Untuk pertama kalinya, saya menemukan Tuhan yang 'manusiawi'. Di sini ada orang yang tidak dilahirkan sebagai Tuhan tetapi didorong ke dalam peran satu dan memenuhi takdirNya dengan membuat semua pilihan yang benar dan melakukan kewajibannya terhadap umat manusia. Jika seseorang berpikir tentang ini, kita semua memiliki potensi untuk memenuhi takdir kita dengan mengikuti jalan kebenaran juga.

Mungkin di sepanjang garis-garis inilah Amish menafsirkan semboyan umum dari semua Shaivites yang taat 'Har Har Mahadev' yang berarti 'kita semua adalah Mahadewa'.

Lebih lanjut, Amish memperkenalkan kembali kita beberapa prinsip dasar sifat manusia ketika ia berbicara tentang ciri-ciri menonjol dari masyarakat Suryavanshi dan Chandravanshi (klan matahari dan bulan) dan perbedaan mereka.

Merenungkan konsep ini, saya menyadari bahwa di dunia nyata kita, kita benar-benar dapat mengklasifikasikan orang ke Suryavanshis dan Chandravanshis juga, berdasarkan karakteristik dan kepribadian mereka. Asura atau iblis dan Suryavanshis mewakili karakteristik laki-laki, sedangkan Dewa atau dewa dan Chandra mewakili ciri-ciri perempuan.

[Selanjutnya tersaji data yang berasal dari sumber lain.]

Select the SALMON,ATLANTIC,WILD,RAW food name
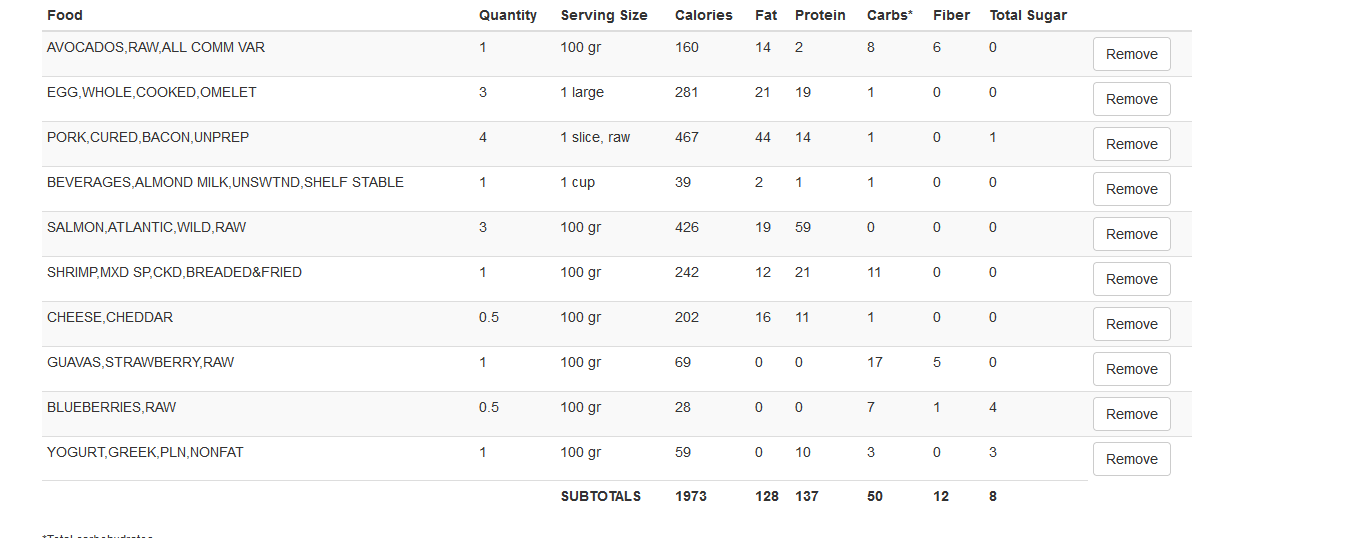 pyautogui.click(x=147, y=227)
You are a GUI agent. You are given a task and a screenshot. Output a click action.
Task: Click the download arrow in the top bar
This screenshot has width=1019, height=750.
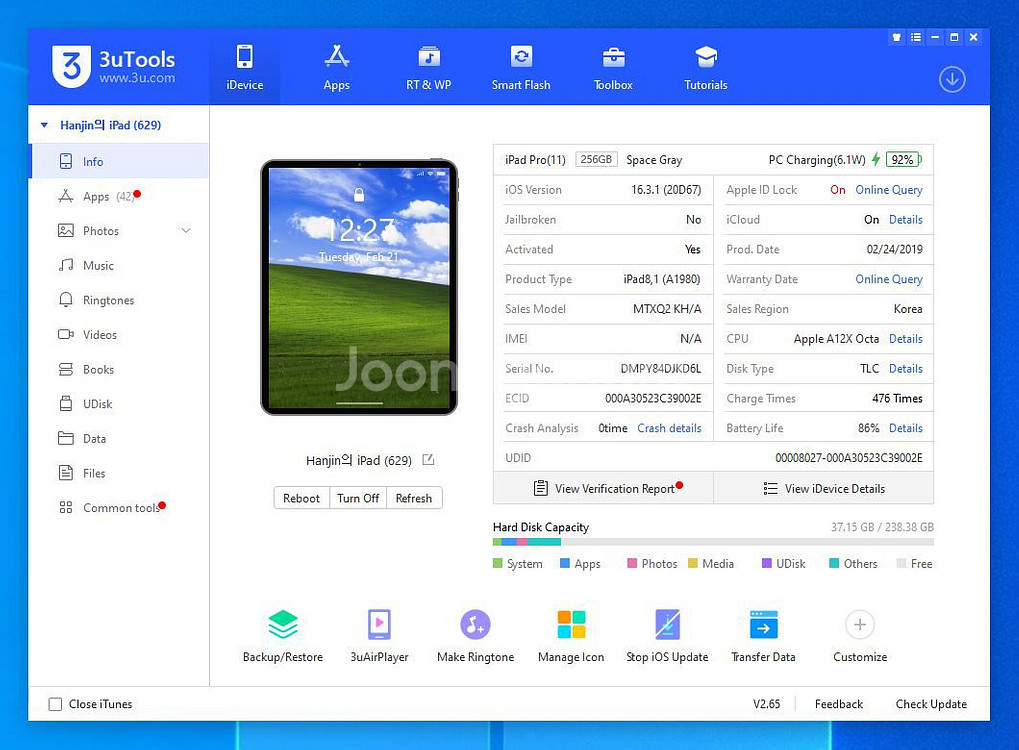point(951,79)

Faktanya, astrologi Veda masih mengklasifikasikan 'janam kundlis' atau diagram kelahiran dan horoskop sebagai dasarnya 'deva-gana' atau 'asura-gana,' yaitu, saleh atau durhaka. Intinya, ini melambangkan yin-yang kehidupan, keduanya sangat berbeda dan sangat penting bagi eksistensi yang lain — pria dan wanita, positif dan negatif.

Hal lain yang sangat penting setelah pemikiran bahwa buku ini meninggalkan pembaca adalah interpretasi, atau lebih tepatnya, salah tafsir atas yang baik dan yang jahat. Karena tingkat intoleransi terhadap budaya, agama, dan komunitas lain meningkatkan keresahan dan perpecahan yang semakin melebar, menyegarkan untuk diingatkan tentang 'gambaran yang lebih besar'.

Apa yang dianggap sebagai kejahatan oleh seseorang belum tentu begitu di mata orang lain. Sebagaimana Mahadev pelajari, 'perbedaan antara dua cara hidup yang berbeda digambarkan sebagai pertarungan antara yang baik dan yang jahat; hanya karena seseorang berbeda tidak membuat mereka jahat. "

Amish dengan cerdik menggambarkan bagaimana Suryavanshis menginginkan Mahadev untuk membantu mereka memusnahkan Chandravanshis sementara Chandravanshis mengharapkan Dia untuk bergabung dengan pihak mereka melawan Suryavanshis. Kebenarannya adalah bahwa Mahadev harus melihat di luar pertengkaran kecil dari dua klan dan sebagai gantinya mengatasi kejahatan yang lebih besar di antara mereka - semua itu mengancam keberadaan manusia.

Apakah buku itu membakar imajinasi Anda untuk memikirkan pertanyaan-pertanyaan yang lebih besar tentang kehidupan atau tidak, ini tentu saja merupakan penghemat halaman yang populis. Barangkali Amish sendiri telah memenuhi takdirnya dengan menulis trilogi yang ringan ini yang berbicara kepada generasi saat ini dengan nada yang bisa dihubungkan namun membawa pesan yang mendasari dari awal waktu - pesan karma dan dharma , toleransi untuk semua bentuk kehidupan dan kesadaran bahwa memang ada gambaran yang jauh lebih besar dari apa yang memenuhi mata!